EXERCISE DETAILS
Copy the records from the line with "has width=962, height=640." to the line with "point(59,248)", keeping the requests unchanged but multiplying each coordinate in the answers by 2.5 and rounding it to a whole number, with halves rounded up.

(Item position entries)
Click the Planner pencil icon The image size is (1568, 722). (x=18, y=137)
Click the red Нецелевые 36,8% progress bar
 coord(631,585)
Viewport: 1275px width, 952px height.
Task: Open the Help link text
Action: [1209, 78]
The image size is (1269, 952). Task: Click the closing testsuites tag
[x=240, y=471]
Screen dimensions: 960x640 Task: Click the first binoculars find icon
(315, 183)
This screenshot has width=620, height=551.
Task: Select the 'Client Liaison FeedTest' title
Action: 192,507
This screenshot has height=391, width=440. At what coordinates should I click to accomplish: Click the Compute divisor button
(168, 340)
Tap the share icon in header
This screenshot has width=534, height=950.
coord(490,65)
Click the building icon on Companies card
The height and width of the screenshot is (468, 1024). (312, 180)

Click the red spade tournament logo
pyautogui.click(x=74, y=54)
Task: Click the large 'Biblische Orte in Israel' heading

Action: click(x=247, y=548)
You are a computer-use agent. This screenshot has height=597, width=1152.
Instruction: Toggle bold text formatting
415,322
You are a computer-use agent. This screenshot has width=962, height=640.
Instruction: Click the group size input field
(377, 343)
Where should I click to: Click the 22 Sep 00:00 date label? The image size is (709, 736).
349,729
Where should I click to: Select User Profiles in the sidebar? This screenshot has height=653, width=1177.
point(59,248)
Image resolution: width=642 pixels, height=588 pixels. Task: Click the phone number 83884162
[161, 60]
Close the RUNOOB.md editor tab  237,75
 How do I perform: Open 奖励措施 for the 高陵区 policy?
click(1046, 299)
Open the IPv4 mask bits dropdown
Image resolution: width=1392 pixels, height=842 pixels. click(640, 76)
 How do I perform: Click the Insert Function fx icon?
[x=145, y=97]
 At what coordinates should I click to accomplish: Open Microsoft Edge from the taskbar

ANSWER TO THIS EXERCISE
You are a computer-use agent. This screenshot has width=962, height=640.
Instruction: Click the group size input field
(943, 858)
Where should I click to: Click the 22 Sep 00:00 date label? The image size is (709, 736).
873,1823
Where should I click to: Select User Profiles in the sidebar? This screenshot has height=653, width=1177.
point(148,620)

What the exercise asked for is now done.